Question

Find the open interval(s) on which the curve given by the vector-valued function is smooth.$$\mathbf{r}(t)=\frac{2 t}{8+t^{3}} \mathbf{i}+\frac{2 t^{2}}{8+t^{3}} \mathbf{j}$$

Answer

**step1 Determine the Domain of the Component Functions**

For a vector-valued function to be smooth, its component functions must be defined and differentiable. First, we identify the values of $$t$$ for which the denominators of the component functions are not zero. The component functions are $$f(t) = \frac{2t}{8+t^3}$$ and $$g(t) = \frac{2t^2}{8+t^3}$$. The denominator is $$8+t^3$$.

$$8+t^3 = 0$$

$$t^3 = -8$$

$$t = \sqrt[3]{-8}$$

$$t = -2$$

Thus, both component functions are defined for all $$t \neq -2$$.

**step2 Calculate the Derivatives of the Component Functions**

To check for smoothness, we need to find the derivative of the vector-valued function, $$\mathbf{r}'(t) = f'(t)\mathbf{i} + g'(t)\mathbf{j}$$. We use the quotient rule for differentiation, which states that for a function $$\frac{u}{v}$$, its derivative is $$\frac{u'v - uv'}{v^2}$$.

For $$f(t) = \frac{2t}{8+t^3}$$: Let $$u = 2t$$ and $$v = 8+t^3$$. Then $$u' = 2$$ and $$v' = 3t^2$$.

$$f'(t) = \frac{2(8+t^3) - (2t)(3t^2)}{(8+t^3)^2}$$

$$f'(t) = \frac{16+2t^3 - 6t^3}{(8+t^3)^2}$$

$$f'(t) = \frac{16-4t^3}{(8+t^3)^2}$$

For $$g(t) = \frac{2t^2}{8+t^3}$$: Let $$u = 2t^2$$ and $$v = 8+t^3$$. Then $$u' = 4t$$ and $$v' = 3t^2$$.

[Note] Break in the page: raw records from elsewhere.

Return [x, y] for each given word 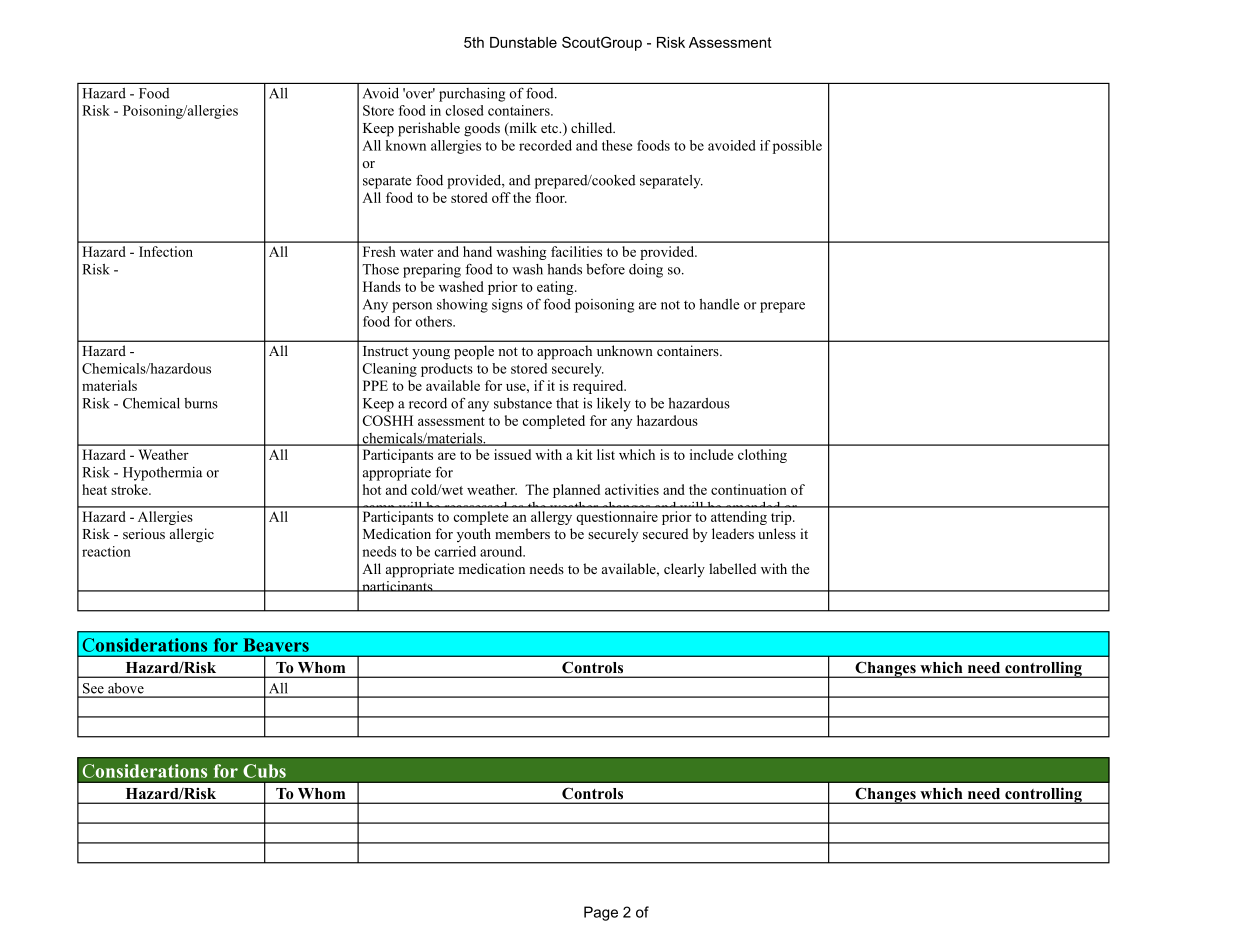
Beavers [276, 645]
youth [474, 535]
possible [797, 147]
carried [455, 551]
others [435, 321]
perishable [429, 129]
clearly [684, 570]
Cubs [264, 771]
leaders [733, 533]
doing [646, 271]
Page [601, 913]
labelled [733, 568]
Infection [166, 251]
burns [201, 403]
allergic [192, 535]
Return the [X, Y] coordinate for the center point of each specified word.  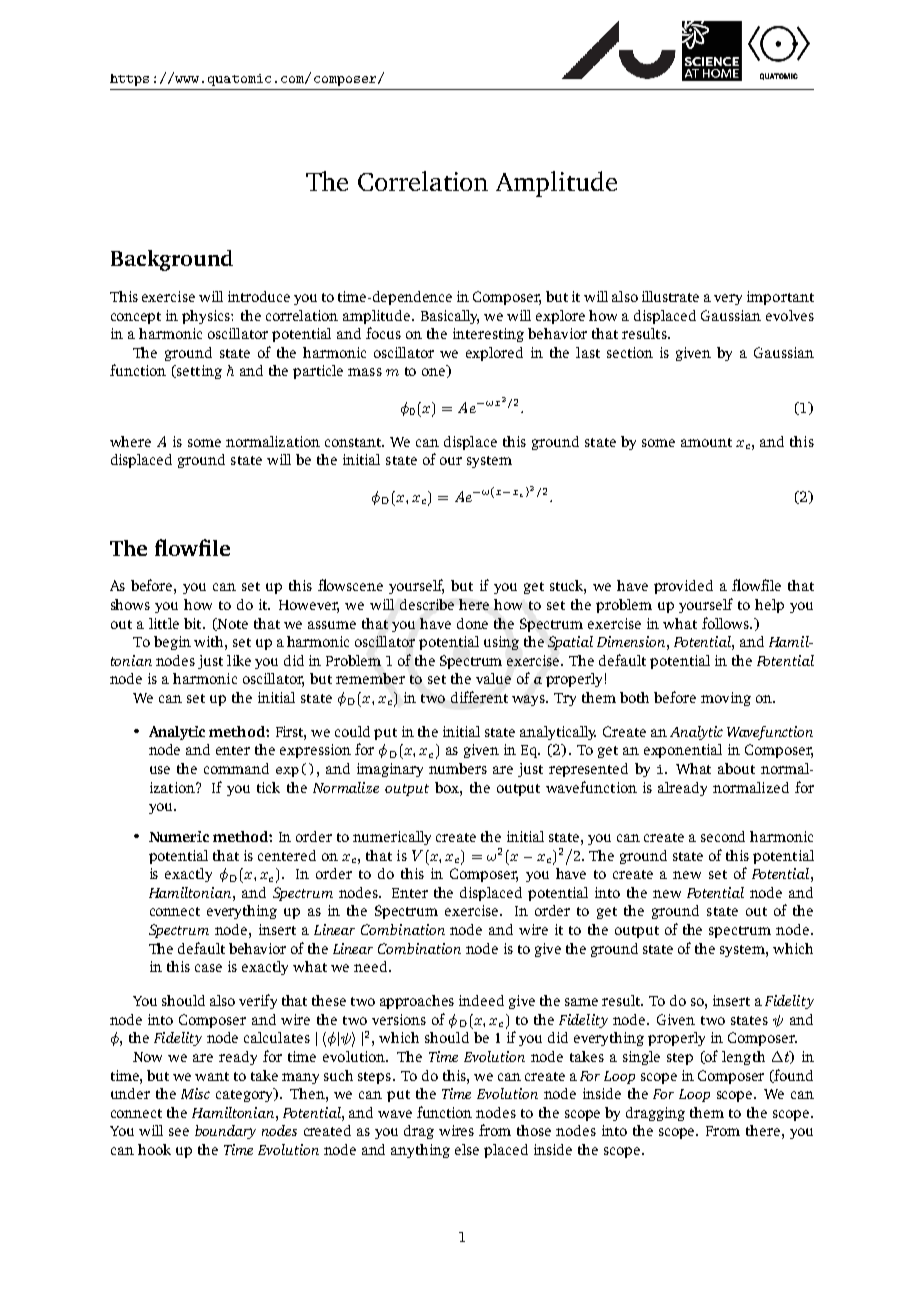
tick [268, 787]
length [743, 1058]
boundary [225, 1132]
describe [427, 604]
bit [194, 623]
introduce [259, 296]
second [723, 836]
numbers [458, 768]
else [467, 1149]
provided [683, 587]
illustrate [670, 296]
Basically [450, 317]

$$g'(t) = \frac{(4t)(8+t^3) - (2t^2)(3t^2)}{(8+t^3)^2}$$

$$g'(t) = \frac{32t+4t^4 - 6t^4}{(8+t^3)^2}$$

$$g'(t) = \frac{32t-2t^4}{(8+t^3)^2}$$

Both derivatives, $$f'(t)$$ and $$g'(t)$$, are defined for all $$t \neq -2$$, which ensures that $$\mathbf{r}'(t)$$ is continuous on these intervals.

**step3 Determine Where the Derivative Vector is Zero**

A curve is smooth if $$\mathbf{r}'(t)$$ is continuous and $$\mathbf{r}'(t) \neq \mathbf{0}$$. We need to find if there is any value of $$t$$ for which both $$f'(t) = 0$$ and $$g'(t) = 0$$ simultaneously.

Set $$f'(t) = 0$$:

$$\frac{16-4t^3}{(8+t^3)^2} = 0$$

$$16-4t^3 = 0$$

$$4t^3 = 16$$

$$t^3 = 4$$

$$t = \sqrt[3]{4}$$

Set $$g'(t) = 0$$:

$$\frac{32t-2t^4}{(8+t^3)^2} = 0$$

$$32t-2t^4 = 0$$

$$2t(16-t^3) = 0$$

This gives two possibilities:

$$2t = 0 \implies t = 0$$

$$16-t^3 = 0 \implies t^3 = 16 \implies t = \sqrt[3]{16}$$

We compare the values of $$t$$ for which each component is zero: $$f'(t)=0$$ when $$t=\sqrt[3]{4}$$, and $$g'(t)=0$$ when $$t=0$$ or $$t=\sqrt[3]{16}$$. Since there is no common value of $$t$$ for which both $$f'(t)$$ and $$g'(t)$$ are zero, $$\mathbf{r}'(t)$$ is never the zero vector for $$t \neq -2$$.

**step4 Identify the Open Intervals Where the Curve is Smooth**

Based on the previous steps, the component functions and their derivatives are defined and continuous for all $$t \neq -2$$. Additionally, the derivative vector $$\mathbf{r}'(t)$$ is never the zero vector for $$t \neq -2$$. Therefore, the curve is smooth on the open intervals where $$t \neq -2$$.